Two Singapore meals: casual and fancy

November 5, 2016 • 12:45 pm

Here are two of the last meals I had in Singapore. The first was at a local roti joint near the Chin’s house. While Melissa’s parents were visiting relatives, she and I repaired to the joint for a casual meal of breadlike substances, which were excellent.

This is roti prata, a grilled bread (with cheese) served with a spicy chili sauce:


 Along with that we had a more substantial bread, murtabak, filled with egg and meat. It’s the Singaporean version of a Chicago deep-dish pizza, and it, like the roti, was excellent.

We also had mee goreng, a spicy dish of fried noodles and vegetables topped with an egg:


I washed it all down with a glass of bandung, an iced mixture of evaporated milk and rose syrup, which gives the drink a lovely pink color and unique (and appealing) taste.


For dessert we had tissue prata, a sweetened flatbread drizzled with condensed milk and sugar, and served standing upright. I didn’t take a photo, but this is what it looked like:


For my Last Supper in Singapore, Michael Chin treated us all to a wonderful seafood dinner at a very famous local chain: Long Beach, where the seafood is kept live in tanks and prepared on the spot:


There are tanks overcrowded with lobster from the U.S. (sad), and less crowded tanks with crabs and molluscs:



Three Pacific geoduck (pronounced “gooey-duck”), Panopea generosa—the largest burrowing mollusc in the world. The siphon, which can be up to a meter long, is used in various Asian dishes. Though we didn’t have it at Long Beach, I did eat it once in Vancouver at a gala Chinese dinner, served with black bean sauce. It was splendid, with a firm, clean taste like an abalone, only clammier.

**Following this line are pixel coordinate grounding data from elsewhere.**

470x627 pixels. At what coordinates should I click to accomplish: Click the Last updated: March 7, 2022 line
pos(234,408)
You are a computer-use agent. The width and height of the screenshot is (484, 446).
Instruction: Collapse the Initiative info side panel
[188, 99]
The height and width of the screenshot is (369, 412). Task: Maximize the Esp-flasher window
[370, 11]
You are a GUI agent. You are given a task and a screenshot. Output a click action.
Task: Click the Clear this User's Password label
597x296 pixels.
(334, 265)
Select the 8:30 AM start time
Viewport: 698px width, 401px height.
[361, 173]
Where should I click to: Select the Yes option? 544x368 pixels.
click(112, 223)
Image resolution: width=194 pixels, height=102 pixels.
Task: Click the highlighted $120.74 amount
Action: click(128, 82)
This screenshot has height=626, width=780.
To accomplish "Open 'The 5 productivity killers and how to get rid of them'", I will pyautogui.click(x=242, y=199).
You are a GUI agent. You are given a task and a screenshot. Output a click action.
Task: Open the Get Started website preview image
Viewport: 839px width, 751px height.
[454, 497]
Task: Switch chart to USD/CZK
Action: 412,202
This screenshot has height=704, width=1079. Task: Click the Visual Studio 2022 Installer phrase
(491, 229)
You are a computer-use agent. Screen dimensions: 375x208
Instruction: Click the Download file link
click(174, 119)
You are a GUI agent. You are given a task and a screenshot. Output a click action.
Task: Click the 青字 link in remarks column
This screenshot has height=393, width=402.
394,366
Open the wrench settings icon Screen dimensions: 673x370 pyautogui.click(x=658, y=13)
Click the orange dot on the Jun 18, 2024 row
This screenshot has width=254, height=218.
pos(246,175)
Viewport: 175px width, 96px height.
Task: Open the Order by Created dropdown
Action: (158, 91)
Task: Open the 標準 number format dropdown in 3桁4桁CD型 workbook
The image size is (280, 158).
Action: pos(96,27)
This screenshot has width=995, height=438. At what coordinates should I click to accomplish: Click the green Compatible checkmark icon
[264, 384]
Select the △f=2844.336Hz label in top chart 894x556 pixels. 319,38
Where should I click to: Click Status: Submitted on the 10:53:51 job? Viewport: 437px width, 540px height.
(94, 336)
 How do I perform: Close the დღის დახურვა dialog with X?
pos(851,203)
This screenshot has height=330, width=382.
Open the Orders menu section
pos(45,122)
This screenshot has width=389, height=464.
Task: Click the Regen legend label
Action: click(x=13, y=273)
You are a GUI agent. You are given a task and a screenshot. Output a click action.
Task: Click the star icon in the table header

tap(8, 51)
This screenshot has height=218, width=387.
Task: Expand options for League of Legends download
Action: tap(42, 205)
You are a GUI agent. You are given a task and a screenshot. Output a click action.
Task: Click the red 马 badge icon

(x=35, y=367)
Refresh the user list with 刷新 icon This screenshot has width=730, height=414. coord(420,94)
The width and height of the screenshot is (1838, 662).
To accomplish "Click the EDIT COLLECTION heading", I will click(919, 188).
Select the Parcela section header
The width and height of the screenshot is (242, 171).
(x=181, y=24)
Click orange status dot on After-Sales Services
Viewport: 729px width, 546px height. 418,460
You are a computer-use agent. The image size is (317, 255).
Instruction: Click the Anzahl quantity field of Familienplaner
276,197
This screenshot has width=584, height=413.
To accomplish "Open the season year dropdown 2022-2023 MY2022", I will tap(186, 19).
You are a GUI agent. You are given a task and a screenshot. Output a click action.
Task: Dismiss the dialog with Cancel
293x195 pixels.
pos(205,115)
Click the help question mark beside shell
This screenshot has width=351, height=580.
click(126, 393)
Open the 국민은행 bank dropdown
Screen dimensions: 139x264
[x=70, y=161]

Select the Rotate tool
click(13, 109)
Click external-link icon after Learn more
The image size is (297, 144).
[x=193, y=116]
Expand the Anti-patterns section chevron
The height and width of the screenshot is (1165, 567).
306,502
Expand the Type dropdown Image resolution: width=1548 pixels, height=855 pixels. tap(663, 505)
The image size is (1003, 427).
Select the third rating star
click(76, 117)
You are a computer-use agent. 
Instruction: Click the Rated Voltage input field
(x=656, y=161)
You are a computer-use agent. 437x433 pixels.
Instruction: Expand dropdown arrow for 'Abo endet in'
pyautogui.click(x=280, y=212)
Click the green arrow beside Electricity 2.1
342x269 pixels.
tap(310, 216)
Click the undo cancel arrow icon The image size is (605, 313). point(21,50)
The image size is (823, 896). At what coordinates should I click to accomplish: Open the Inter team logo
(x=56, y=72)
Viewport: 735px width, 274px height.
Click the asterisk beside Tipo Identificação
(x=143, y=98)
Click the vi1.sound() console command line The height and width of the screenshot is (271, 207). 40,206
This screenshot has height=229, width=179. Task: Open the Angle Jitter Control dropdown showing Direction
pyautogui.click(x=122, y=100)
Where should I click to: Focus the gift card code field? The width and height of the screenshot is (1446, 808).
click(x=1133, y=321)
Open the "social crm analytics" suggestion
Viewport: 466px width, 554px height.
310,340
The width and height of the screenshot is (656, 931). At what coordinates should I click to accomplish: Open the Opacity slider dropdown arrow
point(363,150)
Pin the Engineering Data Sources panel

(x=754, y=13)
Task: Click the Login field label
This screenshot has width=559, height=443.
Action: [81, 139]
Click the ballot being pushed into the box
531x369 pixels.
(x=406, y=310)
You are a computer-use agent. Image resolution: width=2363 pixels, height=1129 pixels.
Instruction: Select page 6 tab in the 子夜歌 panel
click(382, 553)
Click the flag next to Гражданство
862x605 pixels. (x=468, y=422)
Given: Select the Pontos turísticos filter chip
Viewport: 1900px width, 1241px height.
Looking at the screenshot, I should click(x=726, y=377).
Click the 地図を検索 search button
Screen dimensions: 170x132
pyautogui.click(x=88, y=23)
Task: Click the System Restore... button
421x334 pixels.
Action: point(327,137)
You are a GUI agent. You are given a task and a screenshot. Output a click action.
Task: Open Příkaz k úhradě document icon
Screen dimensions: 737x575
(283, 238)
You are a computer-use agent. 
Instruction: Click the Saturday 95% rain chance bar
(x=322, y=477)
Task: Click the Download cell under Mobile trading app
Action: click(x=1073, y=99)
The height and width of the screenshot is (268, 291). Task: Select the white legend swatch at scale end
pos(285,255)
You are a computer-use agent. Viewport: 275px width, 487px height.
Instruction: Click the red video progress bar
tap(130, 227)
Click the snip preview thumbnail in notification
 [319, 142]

Our table was set with various chili sauces. These often look similar but taste different, and each restaurant makes its own:


We started with meat: a delicious roast duck with shrimp chips and stir-fried greens.


Then fried rice with crab:


Crunchy fried baby squid:


And on to the evening’s highlight: crab. We had two. This is steamed crab. I’m not sure of the species, but it was great, with huge, meaty claws and substantial meat at the base of the legs:


And the highlight of highlights: the classic Singapore dish chili crab, a huge crustacean cooked in a fantastic sauce of tomato, garlic, chili, and eggs. Fried buns were served on the side to sop up the sauce, which is a treat in itself, but even more so when slopped atop a big hunk of crab or the soft innards of a bun. This was truly one of the best dishes I’ve eaten in my life. It is not cheap, but life is short!

Four sated diners: Michael, Annie, Melissa, and I.


And so endeth my culinary adventures in Singapore. They were fantastic, and I don’t think I missed a single one of the country’s signature dishes.

But a new adventure has begun: Hong Kong. I’ve already spent two days here, and this morning went to one of the city’s renowned dim sum parlors, to be described (with photos) in a later post.

Many thanks again to Michael, Annie, and Melissa for their ultra-warm hospitality and kindness.

13 thoughts on “Two Singapore meals: casual and fancy

  1. Yes!

    Tissue prata and crunchy squid intrigue. As does the geoduck.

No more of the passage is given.